The plaintiff cannot be permitted to expand its remedies beyond that provided for in law.
The Delhi High Court Monday imposed a cost of Rs five lakh on multiplex operator INOX Leisure Ltd for indulging in “judicial adventurism” by filing a suit against PVR Ltd seeking to restrain it from interfering in its existing and future land contracts. Justice Rajiv Sahai Endlaw dismissed the suit filed by INOX Leisure saying it has no cause of action for the relief claimed against PVR and such claims are barred by law.
“Axiomatically the suit is dismissed. The plaintiff (INOX) having indulged in judicial adventurism, is also burdened with costs of Rs 5,00,000, payable to the defendant (PVR) within 90 days hereof,” the judge said.

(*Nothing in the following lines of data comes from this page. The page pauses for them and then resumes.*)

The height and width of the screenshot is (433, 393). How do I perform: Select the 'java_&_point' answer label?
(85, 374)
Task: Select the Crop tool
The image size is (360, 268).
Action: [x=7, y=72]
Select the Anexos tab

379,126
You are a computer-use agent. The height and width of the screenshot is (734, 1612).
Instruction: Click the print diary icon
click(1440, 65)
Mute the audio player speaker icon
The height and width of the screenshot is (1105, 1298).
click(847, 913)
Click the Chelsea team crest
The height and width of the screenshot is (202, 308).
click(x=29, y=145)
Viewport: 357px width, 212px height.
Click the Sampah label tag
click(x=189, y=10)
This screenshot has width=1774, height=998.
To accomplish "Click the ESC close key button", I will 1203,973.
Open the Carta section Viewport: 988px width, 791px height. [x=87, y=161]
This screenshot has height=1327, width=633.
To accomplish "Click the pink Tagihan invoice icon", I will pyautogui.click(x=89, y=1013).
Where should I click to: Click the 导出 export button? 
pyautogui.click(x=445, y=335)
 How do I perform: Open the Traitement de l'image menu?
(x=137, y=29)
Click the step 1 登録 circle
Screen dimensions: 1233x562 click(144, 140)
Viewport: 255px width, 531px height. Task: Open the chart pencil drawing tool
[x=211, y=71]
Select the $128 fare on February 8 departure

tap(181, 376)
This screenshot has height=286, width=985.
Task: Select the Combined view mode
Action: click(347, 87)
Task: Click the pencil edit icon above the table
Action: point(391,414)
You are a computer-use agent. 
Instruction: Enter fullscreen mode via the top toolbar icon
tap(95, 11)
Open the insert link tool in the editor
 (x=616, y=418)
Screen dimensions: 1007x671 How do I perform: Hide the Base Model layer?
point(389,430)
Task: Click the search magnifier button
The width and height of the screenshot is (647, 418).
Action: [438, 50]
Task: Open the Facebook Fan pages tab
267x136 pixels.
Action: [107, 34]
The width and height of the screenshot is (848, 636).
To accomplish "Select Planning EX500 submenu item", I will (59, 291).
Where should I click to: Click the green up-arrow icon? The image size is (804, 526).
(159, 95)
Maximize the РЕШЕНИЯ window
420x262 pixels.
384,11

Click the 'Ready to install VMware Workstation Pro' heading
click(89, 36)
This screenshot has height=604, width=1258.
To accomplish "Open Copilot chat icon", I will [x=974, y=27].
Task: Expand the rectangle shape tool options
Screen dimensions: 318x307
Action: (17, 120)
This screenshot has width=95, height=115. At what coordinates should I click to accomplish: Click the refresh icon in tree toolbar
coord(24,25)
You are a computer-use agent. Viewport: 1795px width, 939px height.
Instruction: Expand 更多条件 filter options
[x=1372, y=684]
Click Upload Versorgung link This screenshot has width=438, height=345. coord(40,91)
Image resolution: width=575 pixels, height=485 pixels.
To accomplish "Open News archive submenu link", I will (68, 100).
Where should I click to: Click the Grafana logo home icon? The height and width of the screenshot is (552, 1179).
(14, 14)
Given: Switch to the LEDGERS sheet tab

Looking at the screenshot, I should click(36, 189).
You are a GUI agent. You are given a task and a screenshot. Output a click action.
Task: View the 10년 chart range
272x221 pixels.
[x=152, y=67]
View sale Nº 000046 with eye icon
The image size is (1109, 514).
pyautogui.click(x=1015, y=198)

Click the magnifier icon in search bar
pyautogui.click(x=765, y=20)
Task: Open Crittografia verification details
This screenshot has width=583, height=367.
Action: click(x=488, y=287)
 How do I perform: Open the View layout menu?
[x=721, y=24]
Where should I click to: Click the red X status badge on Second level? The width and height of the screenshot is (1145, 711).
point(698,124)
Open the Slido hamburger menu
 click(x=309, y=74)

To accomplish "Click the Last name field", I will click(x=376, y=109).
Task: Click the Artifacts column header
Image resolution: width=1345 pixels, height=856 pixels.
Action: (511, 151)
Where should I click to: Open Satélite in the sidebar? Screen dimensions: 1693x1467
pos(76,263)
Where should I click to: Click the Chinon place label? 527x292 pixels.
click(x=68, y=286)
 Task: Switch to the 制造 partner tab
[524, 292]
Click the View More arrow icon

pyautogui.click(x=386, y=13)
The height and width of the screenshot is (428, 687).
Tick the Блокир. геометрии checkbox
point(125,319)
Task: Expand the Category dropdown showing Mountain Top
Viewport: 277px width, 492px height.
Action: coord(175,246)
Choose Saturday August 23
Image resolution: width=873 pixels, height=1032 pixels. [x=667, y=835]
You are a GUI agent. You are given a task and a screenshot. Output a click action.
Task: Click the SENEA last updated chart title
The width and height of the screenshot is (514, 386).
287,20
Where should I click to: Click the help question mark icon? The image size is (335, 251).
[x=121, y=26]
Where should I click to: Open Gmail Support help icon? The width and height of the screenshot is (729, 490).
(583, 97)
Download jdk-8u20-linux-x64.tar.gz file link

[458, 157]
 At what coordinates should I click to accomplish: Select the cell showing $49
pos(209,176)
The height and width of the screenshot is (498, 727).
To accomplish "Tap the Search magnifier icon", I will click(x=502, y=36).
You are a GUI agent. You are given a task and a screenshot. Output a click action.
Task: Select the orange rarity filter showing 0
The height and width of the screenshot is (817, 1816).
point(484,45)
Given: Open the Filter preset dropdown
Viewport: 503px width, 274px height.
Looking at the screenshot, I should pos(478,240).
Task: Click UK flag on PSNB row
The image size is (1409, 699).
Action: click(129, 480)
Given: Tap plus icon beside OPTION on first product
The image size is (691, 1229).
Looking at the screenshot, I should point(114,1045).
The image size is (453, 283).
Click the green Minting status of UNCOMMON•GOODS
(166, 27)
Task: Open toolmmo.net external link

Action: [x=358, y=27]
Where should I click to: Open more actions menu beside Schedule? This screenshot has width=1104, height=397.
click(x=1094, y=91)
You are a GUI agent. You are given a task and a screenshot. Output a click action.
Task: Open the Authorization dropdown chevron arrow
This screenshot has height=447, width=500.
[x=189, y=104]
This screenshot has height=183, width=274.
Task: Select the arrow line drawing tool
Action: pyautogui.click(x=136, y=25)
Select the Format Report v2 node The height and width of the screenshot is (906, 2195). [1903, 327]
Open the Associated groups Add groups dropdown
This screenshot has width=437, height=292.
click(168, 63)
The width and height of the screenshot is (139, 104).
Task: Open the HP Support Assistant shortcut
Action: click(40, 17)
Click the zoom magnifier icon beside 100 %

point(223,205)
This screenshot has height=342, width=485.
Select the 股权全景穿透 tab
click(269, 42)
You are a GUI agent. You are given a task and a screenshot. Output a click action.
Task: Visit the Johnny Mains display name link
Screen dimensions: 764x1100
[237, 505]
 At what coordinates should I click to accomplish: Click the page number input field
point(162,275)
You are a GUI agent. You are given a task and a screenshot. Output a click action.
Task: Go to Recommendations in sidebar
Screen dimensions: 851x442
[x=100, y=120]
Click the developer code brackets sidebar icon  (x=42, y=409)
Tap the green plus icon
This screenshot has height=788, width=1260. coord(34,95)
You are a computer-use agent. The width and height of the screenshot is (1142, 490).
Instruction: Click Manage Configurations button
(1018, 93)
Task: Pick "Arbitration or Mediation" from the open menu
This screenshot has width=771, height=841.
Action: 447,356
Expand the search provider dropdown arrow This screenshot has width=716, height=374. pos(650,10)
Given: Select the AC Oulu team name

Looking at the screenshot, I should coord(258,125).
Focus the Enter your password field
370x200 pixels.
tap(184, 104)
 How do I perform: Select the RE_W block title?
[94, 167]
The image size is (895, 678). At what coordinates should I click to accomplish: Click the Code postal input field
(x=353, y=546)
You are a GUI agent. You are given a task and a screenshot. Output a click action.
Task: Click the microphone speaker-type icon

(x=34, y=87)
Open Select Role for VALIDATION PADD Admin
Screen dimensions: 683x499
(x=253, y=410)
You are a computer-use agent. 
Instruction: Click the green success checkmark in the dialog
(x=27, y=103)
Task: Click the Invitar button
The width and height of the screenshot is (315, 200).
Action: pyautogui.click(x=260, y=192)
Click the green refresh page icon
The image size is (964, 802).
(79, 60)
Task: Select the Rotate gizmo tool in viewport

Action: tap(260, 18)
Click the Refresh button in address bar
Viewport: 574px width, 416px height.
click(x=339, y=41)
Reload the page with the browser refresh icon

The high court, in its 35-page judgement, noted the case of INOX is that it had binding contracts with the developer/owner of the properties at Amritsar and Juhu in Mumbai and the contracts were breached/broken or are threatened to be breached/broken by the developer/owner of the properties, at the instance of PVR.
The plaintiff has sought to restrain the defendant from doing so and also from doing this with regard to other properties where INOX has existing contracts or may have in future.
PVR opposed the suit saying INOX filed the plaint seeking a blanket order across India without even producing any agreements with respect to specific property and it was an attempt to stifle the defendant’s choice as its competitor.
The high court was of the opinion that even if it is believed that INOX is having existing binding contracts and even if PVR is indeed interfering therein or causing breach thereof, the plaintiff is not entitled to restrain the defendant.
“No trial is required in this regard in as much as the same is purely a question of law,” it said.
The judge reiterated that the grant of injunction claimed by INOX on the premise of PVR’s actions comprising a tortious act of interference with contractual relations of the plaintiff, would be in violation of the fundamental right of the defendant, its promoters and directors to carry on trade and business, without any law having been enacted by the State
The high court said the law entitles the plaintiff to seek relief of specific performance against those with whom it has a contractual relationship and with which contractual relationship the defendant is alleged to be interfering. The plaintiff cannot be permitted to expand its remedies beyond that provided for in law.